Assignment -
For this exercise, transcribe all of the entries exactly.

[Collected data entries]
/---
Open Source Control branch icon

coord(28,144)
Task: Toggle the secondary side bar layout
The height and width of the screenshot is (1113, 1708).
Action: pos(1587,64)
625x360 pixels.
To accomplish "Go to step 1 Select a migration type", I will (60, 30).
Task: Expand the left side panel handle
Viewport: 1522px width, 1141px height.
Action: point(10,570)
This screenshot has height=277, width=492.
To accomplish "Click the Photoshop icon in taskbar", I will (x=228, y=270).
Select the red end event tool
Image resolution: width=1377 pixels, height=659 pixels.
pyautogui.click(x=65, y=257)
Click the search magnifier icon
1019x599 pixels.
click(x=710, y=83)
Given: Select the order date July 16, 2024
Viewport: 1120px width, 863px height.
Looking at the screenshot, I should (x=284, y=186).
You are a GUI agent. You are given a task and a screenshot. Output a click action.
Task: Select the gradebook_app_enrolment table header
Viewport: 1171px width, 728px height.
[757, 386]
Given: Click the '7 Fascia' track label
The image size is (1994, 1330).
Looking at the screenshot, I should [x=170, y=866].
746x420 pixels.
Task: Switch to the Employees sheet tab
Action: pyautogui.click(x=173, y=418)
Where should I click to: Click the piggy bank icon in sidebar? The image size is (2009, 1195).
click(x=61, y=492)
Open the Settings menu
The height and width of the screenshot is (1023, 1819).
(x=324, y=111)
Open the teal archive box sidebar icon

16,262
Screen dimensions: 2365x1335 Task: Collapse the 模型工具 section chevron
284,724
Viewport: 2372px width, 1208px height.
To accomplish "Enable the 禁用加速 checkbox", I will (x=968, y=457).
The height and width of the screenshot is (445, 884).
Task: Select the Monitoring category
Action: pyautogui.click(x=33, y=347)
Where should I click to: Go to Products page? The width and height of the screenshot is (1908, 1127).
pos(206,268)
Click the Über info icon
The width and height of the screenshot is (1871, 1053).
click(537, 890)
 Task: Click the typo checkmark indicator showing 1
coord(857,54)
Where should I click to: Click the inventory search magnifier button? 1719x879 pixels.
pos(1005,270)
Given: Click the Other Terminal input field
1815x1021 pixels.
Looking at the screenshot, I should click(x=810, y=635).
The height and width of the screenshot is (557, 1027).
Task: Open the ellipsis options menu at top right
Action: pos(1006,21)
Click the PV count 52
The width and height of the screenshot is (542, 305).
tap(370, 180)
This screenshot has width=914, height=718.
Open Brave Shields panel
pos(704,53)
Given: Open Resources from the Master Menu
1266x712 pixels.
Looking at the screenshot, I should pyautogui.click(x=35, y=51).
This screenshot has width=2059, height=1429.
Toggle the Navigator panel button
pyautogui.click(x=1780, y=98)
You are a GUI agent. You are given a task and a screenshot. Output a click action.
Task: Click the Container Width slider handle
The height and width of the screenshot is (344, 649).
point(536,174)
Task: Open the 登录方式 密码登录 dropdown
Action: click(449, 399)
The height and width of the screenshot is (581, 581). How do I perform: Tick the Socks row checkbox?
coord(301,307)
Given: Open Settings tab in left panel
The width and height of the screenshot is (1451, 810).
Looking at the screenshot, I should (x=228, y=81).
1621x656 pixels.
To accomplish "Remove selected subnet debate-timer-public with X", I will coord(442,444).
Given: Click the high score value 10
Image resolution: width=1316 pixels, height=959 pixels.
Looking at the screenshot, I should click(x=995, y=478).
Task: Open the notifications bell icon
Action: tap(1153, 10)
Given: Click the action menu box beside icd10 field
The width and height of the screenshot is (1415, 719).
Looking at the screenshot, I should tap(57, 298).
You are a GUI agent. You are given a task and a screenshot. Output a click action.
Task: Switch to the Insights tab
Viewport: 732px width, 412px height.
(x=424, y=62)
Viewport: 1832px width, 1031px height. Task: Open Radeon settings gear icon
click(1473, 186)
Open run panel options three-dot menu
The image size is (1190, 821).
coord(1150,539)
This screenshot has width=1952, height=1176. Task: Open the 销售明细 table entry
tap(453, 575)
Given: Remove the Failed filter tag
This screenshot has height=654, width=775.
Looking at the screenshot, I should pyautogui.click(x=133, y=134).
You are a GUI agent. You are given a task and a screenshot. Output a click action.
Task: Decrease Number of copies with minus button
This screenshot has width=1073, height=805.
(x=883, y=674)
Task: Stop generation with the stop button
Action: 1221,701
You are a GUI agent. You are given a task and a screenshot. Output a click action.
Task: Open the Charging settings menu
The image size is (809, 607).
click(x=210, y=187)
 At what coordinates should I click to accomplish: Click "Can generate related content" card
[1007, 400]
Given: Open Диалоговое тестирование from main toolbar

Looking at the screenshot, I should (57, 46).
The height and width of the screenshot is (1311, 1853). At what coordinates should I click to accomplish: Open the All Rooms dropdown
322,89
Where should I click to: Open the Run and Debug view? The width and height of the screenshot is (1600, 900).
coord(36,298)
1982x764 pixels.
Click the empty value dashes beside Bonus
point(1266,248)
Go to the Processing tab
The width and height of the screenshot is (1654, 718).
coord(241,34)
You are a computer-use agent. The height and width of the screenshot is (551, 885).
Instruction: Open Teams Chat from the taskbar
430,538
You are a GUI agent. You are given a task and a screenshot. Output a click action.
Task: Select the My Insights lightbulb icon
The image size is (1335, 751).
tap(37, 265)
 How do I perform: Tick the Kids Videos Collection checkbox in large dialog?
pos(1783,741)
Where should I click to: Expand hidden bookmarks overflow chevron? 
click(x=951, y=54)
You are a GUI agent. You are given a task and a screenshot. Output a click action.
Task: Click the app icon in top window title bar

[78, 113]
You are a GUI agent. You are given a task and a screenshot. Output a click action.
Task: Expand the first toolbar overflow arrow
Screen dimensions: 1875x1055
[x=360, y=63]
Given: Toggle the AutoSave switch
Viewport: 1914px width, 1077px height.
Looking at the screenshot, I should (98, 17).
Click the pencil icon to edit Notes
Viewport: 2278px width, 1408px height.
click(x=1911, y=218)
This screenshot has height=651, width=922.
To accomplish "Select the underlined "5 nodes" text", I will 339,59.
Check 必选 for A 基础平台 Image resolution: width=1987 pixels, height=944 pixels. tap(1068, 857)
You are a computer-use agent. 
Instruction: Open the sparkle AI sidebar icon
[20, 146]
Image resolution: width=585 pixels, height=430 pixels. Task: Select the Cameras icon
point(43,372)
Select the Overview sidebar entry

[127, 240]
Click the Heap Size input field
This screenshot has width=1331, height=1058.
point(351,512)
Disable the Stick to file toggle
\---
Problem solution -
Open Source Control branch icon

coord(28,144)
Task: Toggle the secondary side bar layout
The height and width of the screenshot is (1113, 1708).
Action: pos(1587,64)
625x360 pixels.
To accomplish "Go to step 1 Select a migration type", I will (60, 30).
Task: Expand the left side panel handle
Viewport: 1522px width, 1141px height.
Action: point(10,570)
This screenshot has height=277, width=492.
To accomplish "Click the Photoshop icon in taskbar", I will (x=228, y=270).
Select the red end event tool
Image resolution: width=1377 pixels, height=659 pixels.
pyautogui.click(x=65, y=257)
Click the search magnifier icon
1019x599 pixels.
click(x=710, y=83)
Given: Select the order date July 16, 2024
Viewport: 1120px width, 863px height.
Looking at the screenshot, I should (x=284, y=186).
You are a GUI agent. You are given a task and a screenshot. Output a click action.
Task: Select the gradebook_app_enrolment table header
Viewport: 1171px width, 728px height.
[757, 386]
Given: Click the '7 Fascia' track label
The image size is (1994, 1330).
Looking at the screenshot, I should [x=170, y=866].
746x420 pixels.
Task: Switch to the Employees sheet tab
Action: pyautogui.click(x=173, y=418)
Where should I click to: Click the piggy bank icon in sidebar? The image size is (2009, 1195).
click(x=61, y=492)
Open the Settings menu
The height and width of the screenshot is (1023, 1819).
(x=324, y=111)
Open the teal archive box sidebar icon

16,262
Screen dimensions: 2365x1335 Task: Collapse the 模型工具 section chevron
284,724
Viewport: 2372px width, 1208px height.
To accomplish "Enable the 禁用加速 checkbox", I will (x=968, y=457).
The height and width of the screenshot is (445, 884).
Task: Select the Monitoring category
Action: pyautogui.click(x=33, y=347)
Where should I click to: Go to Products page? The width and height of the screenshot is (1908, 1127).
pos(206,268)
Click the Über info icon
The width and height of the screenshot is (1871, 1053).
click(537, 890)
 Task: Click the typo checkmark indicator showing 1
coord(857,54)
Where should I click to: Click the inventory search magnifier button? 1719x879 pixels.
pos(1005,270)
Given: Click the Other Terminal input field
1815x1021 pixels.
Looking at the screenshot, I should click(x=810, y=635).
The height and width of the screenshot is (557, 1027).
Task: Open the ellipsis options menu at top right
Action: pos(1006,21)
Click the PV count 52
The width and height of the screenshot is (542, 305).
tap(370, 180)
This screenshot has width=914, height=718.
Open Brave Shields panel
pos(704,53)
Given: Open Resources from the Master Menu
1266x712 pixels.
Looking at the screenshot, I should pyautogui.click(x=35, y=51).
This screenshot has width=2059, height=1429.
Toggle the Navigator panel button
pyautogui.click(x=1780, y=98)
You are a GUI agent. You are given a task and a screenshot. Output a click action.
Task: Click the Container Width slider handle
The height and width of the screenshot is (344, 649).
point(536,174)
Task: Open the 登录方式 密码登录 dropdown
Action: click(449, 399)
The height and width of the screenshot is (581, 581). How do I perform: Tick the Socks row checkbox?
coord(301,307)
Given: Open Settings tab in left panel
The width and height of the screenshot is (1451, 810).
Looking at the screenshot, I should (x=228, y=81).
1621x656 pixels.
To accomplish "Remove selected subnet debate-timer-public with X", I will coord(442,444).
Given: Click the high score value 10
Image resolution: width=1316 pixels, height=959 pixels.
Looking at the screenshot, I should click(x=995, y=478).
Task: Open the notifications bell icon
Action: tap(1153, 10)
Given: Click the action menu box beside icd10 field
The width and height of the screenshot is (1415, 719).
Looking at the screenshot, I should tap(57, 298).
You are a GUI agent. You are given a task and a screenshot. Output a click action.
Task: Switch to the Insights tab
Viewport: 732px width, 412px height.
(x=424, y=62)
Viewport: 1832px width, 1031px height. Task: Open Radeon settings gear icon
click(1473, 186)
Open run panel options three-dot menu
The image size is (1190, 821).
coord(1150,539)
This screenshot has width=1952, height=1176. Task: Open the 销售明细 table entry
tap(453, 575)
Given: Remove the Failed filter tag
This screenshot has height=654, width=775.
Looking at the screenshot, I should pyautogui.click(x=133, y=134).
You are a GUI agent. You are given a task and a screenshot. Output a click action.
Task: Decrease Number of copies with minus button
This screenshot has width=1073, height=805.
(x=883, y=674)
Task: Stop generation with the stop button
Action: 1221,701
You are a GUI agent. You are given a task and a screenshot. Output a click action.
Task: Open the Charging settings menu
The image size is (809, 607).
click(x=210, y=187)
 At what coordinates should I click to accomplish: Click "Can generate related content" card
[1007, 400]
Given: Open Диалоговое тестирование from main toolbar

Looking at the screenshot, I should (57, 46).
The height and width of the screenshot is (1311, 1853). At what coordinates should I click to accomplish: Open the All Rooms dropdown
322,89
Where should I click to: Open the Run and Debug view? The width and height of the screenshot is (1600, 900).
coord(36,298)
1982x764 pixels.
Click the empty value dashes beside Bonus
point(1266,248)
Go to the Processing tab
The width and height of the screenshot is (1654, 718).
coord(241,34)
You are a computer-use agent. The height and width of the screenshot is (551, 885).
Instruction: Open Teams Chat from the taskbar
430,538
You are a GUI agent. You are given a task and a screenshot. Output a click action.
Task: Select the My Insights lightbulb icon
The image size is (1335, 751).
tap(37, 265)
 How do I perform: Tick the Kids Videos Collection checkbox in large dialog?
pos(1783,741)
Where should I click to: Expand hidden bookmarks overflow chevron? 
click(x=951, y=54)
You are a GUI agent. You are given a task and a screenshot. Output a click action.
Task: Click the app icon in top window title bar

[78, 113]
You are a GUI agent. You are given a task and a screenshot. Output a click action.
Task: Expand the first toolbar overflow arrow
Screen dimensions: 1875x1055
[x=360, y=63]
Given: Toggle the AutoSave switch
Viewport: 1914px width, 1077px height.
Looking at the screenshot, I should (98, 17).
Click the pencil icon to edit Notes
Viewport: 2278px width, 1408px height.
click(x=1911, y=218)
This screenshot has height=651, width=922.
To accomplish "Select the underlined "5 nodes" text", I will 339,59.
Check 必选 for A 基础平台 Image resolution: width=1987 pixels, height=944 pixels. tap(1068, 857)
You are a computer-use agent. 
Instruction: Open the sparkle AI sidebar icon
[20, 146]
Image resolution: width=585 pixels, height=430 pixels. Task: Select the Cameras icon
point(43,372)
Select the Overview sidebar entry

[127, 240]
Click the Heap Size input field
This screenshot has width=1331, height=1058.
point(351,512)
Disable the Stick to file toggle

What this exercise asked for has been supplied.